Royal Caribbean Group announced a new initiative to make its cruise ships as eco-friendly as possible by reducing net zero emissions by 2050.
amely, “Destination Net Zero” is the name of the new program that the company is calling its collective effort. There are four primary objectives in its pledge to pursue science-based targets:
- Modernization of the cruise company’s global brands fleet through the introduction of 13 new energy-efficient and alternatively fueled vessels.
- Continued investment in energy efficiency programs for its fleet, including energy saving technologies, enhanced data systems and digitalization.
- Development of alternative fuel and alternative power solutions.
- Optimized deployment and integration of strategic shore-based supply chains.
We are announcing the most important destination of all in our company’s history – Destination Net Zero – an ambitious strategy to cut emissions, protect our oceans, and ensure the viability of the hundreds of destinations that our guests and crew members care deeply about
said Royal Caribbean Group Chairman and CEO Richard Fain.
In order to achieve these goals, in a period of 18 to 24 months, Royal Caribbean Group will develop targets to be validated by the Science Based Targets initiative (SBTi). The work will begin after the publication of SBTi’s marine transport methodology.

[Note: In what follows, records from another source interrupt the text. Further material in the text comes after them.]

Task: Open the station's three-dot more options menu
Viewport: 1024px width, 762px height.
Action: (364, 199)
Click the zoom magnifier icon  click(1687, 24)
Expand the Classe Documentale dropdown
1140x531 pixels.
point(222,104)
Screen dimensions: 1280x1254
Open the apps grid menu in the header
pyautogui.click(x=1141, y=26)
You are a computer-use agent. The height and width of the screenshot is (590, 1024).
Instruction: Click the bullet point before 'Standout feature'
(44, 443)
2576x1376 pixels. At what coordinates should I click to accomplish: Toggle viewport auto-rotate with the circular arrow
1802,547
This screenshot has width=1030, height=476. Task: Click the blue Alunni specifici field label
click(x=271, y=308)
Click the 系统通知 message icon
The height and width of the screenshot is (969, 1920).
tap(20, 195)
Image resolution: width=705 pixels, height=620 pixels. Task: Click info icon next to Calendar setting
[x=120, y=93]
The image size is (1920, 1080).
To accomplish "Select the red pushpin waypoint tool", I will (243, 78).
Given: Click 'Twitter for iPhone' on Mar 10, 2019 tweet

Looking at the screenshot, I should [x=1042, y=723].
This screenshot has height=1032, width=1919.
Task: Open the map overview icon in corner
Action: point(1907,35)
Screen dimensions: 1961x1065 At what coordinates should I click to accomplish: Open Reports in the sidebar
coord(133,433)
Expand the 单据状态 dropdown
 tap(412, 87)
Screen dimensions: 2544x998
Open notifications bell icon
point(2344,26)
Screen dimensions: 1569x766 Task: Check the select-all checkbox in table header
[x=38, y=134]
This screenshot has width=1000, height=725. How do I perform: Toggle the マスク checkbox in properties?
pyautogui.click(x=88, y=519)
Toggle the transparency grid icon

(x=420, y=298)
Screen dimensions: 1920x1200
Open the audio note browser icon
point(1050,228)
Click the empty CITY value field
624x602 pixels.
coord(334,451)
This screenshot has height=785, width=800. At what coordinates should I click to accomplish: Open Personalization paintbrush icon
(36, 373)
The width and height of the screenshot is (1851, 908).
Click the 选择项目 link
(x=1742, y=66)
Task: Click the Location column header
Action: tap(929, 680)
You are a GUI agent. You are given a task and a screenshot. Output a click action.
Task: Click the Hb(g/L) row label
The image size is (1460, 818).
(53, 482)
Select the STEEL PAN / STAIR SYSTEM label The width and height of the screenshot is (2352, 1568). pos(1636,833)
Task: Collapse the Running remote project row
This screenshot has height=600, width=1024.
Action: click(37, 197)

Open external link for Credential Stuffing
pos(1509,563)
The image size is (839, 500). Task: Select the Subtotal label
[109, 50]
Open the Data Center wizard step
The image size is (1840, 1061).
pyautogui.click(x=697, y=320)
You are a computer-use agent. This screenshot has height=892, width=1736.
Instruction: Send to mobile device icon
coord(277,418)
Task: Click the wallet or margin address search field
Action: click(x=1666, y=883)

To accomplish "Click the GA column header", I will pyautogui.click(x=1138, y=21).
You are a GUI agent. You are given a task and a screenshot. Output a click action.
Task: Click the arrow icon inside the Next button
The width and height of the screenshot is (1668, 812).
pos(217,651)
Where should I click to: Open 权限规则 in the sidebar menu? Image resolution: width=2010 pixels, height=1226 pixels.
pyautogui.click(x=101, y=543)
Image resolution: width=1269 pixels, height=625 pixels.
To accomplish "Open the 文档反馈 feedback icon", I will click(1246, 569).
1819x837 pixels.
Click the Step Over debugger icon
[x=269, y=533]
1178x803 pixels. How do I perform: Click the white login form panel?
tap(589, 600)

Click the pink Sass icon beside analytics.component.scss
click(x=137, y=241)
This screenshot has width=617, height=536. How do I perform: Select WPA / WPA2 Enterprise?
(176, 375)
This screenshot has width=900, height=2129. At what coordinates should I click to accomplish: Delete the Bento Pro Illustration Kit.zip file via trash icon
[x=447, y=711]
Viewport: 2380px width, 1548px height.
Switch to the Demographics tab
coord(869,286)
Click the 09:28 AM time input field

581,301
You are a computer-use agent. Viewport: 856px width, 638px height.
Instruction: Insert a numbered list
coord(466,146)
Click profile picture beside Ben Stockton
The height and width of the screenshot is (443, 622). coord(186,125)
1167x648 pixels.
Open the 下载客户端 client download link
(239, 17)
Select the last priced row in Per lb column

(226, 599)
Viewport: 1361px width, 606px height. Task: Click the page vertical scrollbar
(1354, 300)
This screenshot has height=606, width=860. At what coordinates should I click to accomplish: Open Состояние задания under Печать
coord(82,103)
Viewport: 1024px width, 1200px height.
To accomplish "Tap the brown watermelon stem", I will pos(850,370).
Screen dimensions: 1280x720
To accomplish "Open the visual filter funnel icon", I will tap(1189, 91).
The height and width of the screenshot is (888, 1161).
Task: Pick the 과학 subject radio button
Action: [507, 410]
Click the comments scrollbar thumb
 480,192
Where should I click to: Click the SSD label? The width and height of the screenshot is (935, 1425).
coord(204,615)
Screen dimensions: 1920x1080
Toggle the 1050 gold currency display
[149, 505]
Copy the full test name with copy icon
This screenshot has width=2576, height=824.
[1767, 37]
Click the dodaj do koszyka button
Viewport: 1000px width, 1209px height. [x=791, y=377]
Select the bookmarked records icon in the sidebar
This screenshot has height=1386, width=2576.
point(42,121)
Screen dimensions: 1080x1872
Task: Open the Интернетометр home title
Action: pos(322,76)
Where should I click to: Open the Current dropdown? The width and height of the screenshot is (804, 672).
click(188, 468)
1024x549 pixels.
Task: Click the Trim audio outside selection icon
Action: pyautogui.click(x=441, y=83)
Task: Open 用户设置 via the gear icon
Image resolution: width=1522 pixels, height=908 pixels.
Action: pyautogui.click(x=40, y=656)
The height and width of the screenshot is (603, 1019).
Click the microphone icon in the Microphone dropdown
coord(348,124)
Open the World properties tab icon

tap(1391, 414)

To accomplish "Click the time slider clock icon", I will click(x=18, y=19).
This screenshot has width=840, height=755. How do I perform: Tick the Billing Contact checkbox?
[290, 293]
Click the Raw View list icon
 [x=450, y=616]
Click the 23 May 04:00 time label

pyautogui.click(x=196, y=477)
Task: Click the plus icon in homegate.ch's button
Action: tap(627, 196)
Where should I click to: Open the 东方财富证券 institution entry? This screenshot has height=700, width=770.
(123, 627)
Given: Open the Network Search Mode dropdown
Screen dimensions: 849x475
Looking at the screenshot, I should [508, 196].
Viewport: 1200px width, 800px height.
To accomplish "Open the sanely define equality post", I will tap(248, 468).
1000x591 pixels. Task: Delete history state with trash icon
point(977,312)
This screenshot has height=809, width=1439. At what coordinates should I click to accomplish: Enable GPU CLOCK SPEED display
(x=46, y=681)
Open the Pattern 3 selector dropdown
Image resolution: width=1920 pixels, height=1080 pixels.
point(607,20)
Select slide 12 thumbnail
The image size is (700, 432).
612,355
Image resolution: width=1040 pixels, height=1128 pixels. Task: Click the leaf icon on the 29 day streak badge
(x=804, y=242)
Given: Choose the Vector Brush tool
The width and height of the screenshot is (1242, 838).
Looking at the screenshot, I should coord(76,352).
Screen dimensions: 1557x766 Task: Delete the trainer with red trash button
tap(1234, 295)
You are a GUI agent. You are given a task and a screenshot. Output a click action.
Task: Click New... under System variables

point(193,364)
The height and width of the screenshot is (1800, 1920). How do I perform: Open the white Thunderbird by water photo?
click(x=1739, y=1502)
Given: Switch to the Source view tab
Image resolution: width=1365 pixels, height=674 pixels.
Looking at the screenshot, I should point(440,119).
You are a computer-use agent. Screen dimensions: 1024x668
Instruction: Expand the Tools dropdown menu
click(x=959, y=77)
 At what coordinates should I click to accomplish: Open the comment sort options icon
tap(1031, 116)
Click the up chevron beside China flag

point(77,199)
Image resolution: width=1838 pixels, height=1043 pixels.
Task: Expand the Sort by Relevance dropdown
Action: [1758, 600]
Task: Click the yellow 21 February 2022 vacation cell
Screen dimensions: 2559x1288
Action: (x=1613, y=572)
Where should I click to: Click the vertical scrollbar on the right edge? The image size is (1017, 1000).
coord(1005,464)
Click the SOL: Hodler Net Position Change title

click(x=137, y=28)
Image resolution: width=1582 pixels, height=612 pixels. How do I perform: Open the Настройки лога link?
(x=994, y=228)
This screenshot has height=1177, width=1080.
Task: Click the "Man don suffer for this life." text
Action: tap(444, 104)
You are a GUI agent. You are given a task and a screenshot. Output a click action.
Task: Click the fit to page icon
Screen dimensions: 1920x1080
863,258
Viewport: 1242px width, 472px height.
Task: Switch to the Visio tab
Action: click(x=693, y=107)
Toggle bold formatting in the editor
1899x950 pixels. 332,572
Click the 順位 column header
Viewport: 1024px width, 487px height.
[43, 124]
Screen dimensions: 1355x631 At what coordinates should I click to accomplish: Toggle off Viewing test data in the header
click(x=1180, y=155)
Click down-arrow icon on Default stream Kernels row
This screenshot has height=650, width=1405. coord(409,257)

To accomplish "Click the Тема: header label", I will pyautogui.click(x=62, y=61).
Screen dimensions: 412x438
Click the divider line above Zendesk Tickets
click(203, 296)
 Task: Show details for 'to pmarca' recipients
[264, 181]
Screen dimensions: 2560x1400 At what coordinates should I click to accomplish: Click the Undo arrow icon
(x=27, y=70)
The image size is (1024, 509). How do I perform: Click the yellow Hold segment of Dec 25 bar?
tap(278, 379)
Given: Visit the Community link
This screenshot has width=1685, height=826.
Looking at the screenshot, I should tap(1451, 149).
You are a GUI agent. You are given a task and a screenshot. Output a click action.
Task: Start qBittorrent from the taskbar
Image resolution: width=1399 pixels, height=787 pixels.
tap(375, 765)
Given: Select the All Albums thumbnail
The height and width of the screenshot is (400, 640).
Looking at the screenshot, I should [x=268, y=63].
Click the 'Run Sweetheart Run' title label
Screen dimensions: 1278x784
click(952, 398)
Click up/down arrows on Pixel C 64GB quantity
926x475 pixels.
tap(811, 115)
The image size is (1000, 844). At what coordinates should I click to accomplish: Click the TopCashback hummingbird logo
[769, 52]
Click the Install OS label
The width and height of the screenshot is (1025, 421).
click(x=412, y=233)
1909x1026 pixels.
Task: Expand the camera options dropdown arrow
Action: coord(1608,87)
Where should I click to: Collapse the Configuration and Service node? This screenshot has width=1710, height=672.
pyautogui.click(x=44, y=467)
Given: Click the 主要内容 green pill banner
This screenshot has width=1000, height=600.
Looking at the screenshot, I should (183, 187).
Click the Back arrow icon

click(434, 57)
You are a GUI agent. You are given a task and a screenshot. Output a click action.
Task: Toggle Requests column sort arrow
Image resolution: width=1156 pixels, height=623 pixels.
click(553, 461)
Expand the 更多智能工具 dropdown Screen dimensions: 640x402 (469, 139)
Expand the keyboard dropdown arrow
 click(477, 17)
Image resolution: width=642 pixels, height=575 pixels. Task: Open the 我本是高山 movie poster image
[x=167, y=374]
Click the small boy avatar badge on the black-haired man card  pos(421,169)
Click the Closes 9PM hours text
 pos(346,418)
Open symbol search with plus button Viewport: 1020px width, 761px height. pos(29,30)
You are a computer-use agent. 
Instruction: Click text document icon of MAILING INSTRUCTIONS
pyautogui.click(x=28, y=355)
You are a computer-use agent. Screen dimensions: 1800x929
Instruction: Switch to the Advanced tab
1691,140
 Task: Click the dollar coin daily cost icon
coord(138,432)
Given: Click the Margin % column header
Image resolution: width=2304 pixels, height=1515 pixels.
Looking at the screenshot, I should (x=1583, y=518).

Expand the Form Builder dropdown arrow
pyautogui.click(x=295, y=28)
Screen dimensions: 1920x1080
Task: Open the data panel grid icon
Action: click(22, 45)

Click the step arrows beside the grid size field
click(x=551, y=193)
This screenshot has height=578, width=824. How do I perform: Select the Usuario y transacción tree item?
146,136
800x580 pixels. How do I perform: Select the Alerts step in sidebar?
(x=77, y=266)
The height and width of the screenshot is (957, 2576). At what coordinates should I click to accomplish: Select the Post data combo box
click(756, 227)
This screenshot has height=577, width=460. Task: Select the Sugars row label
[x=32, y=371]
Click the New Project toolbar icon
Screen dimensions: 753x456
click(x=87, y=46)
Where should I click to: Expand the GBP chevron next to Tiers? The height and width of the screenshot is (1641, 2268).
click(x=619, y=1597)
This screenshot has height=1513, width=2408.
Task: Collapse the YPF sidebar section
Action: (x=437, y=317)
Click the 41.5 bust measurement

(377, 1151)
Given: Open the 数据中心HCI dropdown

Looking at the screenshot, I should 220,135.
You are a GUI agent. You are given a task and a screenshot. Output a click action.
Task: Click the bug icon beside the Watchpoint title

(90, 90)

The company will also set key milestones to ensure they are making progress, one of which will be the delivery of a net zero cruise ship by 2035.
Thanks to optimized hull design and system upgrades such as AC chillers utilizing 30-40% less energy, Royal Caribbean Group has consistently delivered a new generation of ships 20-25% more efficient than their predecessors
the company stated.
To reach their goal of net zero emissions, Royal Caribbean Group will pull a lot of levers, including a few already announced.
More specifically, SilverSea Cruises will launch the first hybrid-powered ship set to debut summer 2023, and a wind farm in Kansas will offset up to 12% of the company’s scope 1 and 2 emissions per year.